#### Work instruction:
Decide whether each statement below agrees with the text on tool use with the Gemini 2.0 Live API, answering yes or no and quoting the deciding words of the text. (a) The notebook keeps the API key in a .env file. (b) With Gemini 2 in the Live API, only one tool can be used per API call. (c) The dotenv package loads environment variables from a .env file into process.env.

Gemini 2.0 - Multimodal live API: Tool use

This notebook provides examples of how to use tools with the multimodal live API with Gemini 2.0.

The API provides Google Search, Code Execution and Function Calling tools. The earlier Gemini models supported versions of these tools. The biggest change with Gemini 2 (in the Live API) is that, basically, all the tools are handled by Code Execution. With that change, you can use multiple tools in a single API call, and the model can use multiple tools in a single code execution block.

This tutorial assumes you are familiar with the Live API, as described in the this tutorial.

Setup

Install the Google GenAI SDK

Install the Google GenAI SDK from npm.

$ npm install @google/genai

Setup your API key

You can create your API key using Google AI Studio with a single click.

Remember to treat your API key like a password. Don’t accidentally save it in a notebook or source file you later commit to GitHub. In this notebook we will be storing the API key in a .env file. You can also set it as an environment variable or use a secret manager.

Here’s how to set it up in a .env file:

$ touch .env
$ echo "GEMINI_API_KEY=<YOUR_API_KEY>" >> .env
Tip

Another option is to set the API key as an environment variable. You can do this in your terminal with the following command:

$ export GEMINI_API_KEY="<YOUR_API_KEY>"

Load the API key

To load the API key from the .env file, we will use the dotenv package. This package loads environment variables from a .env file into process.env.

Dataset entries:
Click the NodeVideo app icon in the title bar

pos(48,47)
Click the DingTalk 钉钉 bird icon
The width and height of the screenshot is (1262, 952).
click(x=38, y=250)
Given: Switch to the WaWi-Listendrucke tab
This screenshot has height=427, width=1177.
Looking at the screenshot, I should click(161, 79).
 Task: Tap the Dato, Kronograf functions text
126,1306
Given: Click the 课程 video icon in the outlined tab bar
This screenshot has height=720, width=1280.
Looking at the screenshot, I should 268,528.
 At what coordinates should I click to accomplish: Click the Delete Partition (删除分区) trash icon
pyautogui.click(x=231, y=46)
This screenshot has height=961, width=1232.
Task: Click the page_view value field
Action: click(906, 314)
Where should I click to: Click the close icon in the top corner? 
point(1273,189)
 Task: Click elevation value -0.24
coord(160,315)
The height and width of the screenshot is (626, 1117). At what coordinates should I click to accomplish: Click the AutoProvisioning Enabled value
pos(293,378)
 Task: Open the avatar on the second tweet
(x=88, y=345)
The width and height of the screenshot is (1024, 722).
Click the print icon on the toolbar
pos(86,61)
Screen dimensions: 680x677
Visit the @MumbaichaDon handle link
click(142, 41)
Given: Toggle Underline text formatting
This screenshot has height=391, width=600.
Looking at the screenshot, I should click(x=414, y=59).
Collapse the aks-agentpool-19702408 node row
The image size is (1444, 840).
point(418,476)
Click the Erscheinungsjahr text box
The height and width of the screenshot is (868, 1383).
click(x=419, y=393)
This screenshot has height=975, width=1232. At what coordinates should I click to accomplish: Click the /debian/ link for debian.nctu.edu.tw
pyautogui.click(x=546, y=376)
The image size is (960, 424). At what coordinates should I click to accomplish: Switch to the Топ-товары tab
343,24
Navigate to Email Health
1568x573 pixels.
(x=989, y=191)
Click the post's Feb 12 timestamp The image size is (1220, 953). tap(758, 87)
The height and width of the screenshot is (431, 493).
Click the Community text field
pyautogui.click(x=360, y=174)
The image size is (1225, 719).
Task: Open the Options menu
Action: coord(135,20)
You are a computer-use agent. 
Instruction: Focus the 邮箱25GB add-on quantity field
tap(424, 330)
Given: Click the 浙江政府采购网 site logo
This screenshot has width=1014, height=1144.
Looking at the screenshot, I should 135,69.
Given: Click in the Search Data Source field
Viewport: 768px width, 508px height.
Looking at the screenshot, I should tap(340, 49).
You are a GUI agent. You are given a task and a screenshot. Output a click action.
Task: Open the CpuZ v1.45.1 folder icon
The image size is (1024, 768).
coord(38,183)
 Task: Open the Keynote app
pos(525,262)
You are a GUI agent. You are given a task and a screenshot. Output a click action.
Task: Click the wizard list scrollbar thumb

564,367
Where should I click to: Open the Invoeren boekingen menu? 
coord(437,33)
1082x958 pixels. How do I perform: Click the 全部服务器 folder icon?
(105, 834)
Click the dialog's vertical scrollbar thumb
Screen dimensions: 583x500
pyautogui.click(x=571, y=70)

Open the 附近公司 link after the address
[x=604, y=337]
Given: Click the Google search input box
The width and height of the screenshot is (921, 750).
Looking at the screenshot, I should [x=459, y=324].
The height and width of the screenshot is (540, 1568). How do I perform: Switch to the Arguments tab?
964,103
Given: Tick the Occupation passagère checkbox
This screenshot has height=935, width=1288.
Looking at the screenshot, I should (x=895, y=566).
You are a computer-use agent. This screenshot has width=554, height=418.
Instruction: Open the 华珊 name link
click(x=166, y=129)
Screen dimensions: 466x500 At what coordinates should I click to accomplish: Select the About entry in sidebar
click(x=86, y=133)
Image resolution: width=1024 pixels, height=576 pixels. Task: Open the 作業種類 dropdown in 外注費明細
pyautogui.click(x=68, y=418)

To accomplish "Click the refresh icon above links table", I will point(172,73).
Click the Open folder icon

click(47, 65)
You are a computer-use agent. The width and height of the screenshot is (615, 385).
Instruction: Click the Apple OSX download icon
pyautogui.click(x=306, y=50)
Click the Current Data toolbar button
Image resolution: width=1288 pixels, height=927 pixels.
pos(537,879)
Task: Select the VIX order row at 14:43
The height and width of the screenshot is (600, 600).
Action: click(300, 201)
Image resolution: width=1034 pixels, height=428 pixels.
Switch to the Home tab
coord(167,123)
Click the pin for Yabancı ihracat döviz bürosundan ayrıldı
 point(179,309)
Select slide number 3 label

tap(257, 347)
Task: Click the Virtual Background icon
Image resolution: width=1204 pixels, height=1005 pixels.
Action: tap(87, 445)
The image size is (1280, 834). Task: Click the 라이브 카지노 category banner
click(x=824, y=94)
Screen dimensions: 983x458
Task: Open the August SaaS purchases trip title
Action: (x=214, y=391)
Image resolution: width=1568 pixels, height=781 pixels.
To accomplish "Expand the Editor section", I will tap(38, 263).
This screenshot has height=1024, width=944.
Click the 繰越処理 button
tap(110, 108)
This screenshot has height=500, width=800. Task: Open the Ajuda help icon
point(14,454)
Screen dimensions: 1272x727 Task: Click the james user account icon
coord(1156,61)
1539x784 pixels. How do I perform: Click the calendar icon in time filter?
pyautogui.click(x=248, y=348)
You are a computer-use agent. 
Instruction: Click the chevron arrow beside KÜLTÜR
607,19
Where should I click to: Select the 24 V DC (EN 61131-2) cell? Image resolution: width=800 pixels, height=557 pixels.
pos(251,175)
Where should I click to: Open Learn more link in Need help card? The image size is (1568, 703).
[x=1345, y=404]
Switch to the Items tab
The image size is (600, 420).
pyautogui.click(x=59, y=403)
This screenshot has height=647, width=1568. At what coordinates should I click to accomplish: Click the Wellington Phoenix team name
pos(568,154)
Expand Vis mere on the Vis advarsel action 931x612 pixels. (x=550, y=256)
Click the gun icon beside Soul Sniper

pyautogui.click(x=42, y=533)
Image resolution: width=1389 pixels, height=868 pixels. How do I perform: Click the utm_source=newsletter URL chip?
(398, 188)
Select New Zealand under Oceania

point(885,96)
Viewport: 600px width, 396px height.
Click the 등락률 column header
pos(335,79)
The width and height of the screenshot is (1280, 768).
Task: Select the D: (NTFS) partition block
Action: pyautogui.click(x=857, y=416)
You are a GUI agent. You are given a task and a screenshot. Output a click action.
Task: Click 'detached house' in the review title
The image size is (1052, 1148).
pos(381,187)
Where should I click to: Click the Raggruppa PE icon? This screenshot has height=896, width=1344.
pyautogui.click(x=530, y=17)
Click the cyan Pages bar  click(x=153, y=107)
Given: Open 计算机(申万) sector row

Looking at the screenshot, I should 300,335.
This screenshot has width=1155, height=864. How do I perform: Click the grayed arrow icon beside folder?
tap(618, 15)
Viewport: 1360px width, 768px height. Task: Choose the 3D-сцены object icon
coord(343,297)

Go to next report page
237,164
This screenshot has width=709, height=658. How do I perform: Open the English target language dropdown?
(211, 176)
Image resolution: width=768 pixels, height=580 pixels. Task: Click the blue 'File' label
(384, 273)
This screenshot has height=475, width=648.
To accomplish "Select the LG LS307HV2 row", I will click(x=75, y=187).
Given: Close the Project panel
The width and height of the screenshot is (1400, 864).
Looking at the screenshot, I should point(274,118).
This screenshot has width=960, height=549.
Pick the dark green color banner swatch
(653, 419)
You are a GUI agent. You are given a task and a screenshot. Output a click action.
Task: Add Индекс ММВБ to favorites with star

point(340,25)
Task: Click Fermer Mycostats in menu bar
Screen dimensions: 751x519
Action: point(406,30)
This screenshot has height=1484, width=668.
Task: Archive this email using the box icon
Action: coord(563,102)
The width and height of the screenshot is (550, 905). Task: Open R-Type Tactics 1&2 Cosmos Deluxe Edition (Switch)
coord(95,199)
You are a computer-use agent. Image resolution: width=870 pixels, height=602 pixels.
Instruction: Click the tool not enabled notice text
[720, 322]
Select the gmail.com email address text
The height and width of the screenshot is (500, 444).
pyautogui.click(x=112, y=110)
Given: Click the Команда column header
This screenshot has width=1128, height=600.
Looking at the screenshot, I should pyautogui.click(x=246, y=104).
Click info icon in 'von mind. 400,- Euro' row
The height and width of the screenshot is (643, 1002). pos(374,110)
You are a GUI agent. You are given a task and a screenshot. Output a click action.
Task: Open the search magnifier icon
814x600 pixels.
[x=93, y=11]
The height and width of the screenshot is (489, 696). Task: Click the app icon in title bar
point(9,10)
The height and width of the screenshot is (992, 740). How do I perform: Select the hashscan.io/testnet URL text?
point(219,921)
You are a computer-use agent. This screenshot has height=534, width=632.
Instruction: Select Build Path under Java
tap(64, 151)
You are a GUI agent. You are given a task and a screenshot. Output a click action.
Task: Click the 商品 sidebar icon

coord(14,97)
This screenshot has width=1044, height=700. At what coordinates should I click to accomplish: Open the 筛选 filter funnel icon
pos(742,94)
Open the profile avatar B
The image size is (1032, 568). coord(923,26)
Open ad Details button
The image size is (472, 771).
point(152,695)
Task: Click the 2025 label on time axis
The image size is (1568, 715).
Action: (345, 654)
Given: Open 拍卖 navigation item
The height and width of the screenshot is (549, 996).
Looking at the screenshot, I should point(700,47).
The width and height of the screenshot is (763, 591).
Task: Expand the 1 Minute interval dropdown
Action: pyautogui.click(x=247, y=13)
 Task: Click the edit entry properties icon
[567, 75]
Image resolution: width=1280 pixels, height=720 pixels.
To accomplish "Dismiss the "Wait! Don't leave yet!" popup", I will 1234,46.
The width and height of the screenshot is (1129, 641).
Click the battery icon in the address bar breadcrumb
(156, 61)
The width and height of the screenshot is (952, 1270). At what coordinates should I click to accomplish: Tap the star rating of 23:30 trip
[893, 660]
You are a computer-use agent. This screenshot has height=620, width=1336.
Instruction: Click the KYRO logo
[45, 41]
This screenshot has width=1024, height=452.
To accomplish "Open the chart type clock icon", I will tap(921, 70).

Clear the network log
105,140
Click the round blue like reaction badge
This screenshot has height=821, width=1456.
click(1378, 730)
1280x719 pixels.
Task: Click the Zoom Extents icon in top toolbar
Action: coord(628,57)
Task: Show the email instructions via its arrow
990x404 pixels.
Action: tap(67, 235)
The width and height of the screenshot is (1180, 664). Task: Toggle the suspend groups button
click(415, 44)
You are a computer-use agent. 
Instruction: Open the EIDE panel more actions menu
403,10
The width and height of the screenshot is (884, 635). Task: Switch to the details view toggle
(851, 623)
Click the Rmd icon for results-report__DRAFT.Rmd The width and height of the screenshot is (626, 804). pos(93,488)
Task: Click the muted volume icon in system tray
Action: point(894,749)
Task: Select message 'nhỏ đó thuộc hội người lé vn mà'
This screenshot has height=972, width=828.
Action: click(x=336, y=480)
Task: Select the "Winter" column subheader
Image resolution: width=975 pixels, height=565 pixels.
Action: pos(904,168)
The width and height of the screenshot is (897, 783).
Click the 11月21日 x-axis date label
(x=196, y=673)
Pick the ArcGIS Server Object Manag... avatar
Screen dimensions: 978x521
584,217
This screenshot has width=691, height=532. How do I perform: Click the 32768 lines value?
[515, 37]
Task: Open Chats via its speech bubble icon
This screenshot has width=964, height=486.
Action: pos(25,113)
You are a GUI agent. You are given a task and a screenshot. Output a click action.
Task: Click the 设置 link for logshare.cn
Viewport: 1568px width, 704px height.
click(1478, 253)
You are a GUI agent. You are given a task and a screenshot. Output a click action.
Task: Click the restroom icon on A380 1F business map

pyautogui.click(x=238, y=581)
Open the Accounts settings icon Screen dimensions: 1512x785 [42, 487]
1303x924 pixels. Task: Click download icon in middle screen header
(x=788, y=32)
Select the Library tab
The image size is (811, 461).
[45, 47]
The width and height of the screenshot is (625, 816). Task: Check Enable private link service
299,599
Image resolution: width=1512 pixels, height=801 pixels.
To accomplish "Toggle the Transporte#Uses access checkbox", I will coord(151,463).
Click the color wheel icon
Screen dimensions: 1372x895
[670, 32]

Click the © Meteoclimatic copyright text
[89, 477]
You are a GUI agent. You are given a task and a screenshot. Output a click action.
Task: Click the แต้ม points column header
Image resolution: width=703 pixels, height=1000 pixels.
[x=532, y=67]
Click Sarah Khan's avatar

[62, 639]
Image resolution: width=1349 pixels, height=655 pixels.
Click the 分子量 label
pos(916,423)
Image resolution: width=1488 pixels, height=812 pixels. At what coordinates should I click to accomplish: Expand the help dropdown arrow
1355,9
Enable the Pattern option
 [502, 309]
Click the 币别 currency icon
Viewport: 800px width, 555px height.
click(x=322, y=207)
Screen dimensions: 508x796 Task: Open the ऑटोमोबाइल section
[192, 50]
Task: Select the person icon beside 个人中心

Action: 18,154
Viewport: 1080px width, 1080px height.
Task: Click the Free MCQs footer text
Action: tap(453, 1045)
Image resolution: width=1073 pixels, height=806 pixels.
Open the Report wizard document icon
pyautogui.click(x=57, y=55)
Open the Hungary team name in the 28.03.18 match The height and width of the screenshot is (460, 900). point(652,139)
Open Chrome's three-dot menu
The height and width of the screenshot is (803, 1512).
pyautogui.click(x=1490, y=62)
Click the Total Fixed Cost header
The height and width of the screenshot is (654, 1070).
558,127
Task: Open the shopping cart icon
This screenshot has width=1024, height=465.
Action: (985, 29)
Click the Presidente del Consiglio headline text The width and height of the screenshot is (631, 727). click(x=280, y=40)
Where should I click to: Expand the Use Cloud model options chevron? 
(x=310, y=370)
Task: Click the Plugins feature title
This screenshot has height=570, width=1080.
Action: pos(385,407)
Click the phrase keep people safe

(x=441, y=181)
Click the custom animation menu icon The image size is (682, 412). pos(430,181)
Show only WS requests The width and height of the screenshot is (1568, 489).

#### Answer space:
(a) Yes: "In this notebook we will be storing the API key in a .env file."
(b) No: "you can use multiple tools in a single API call"
(c) Yes: "This package loads environment variables from a .env file into process.env."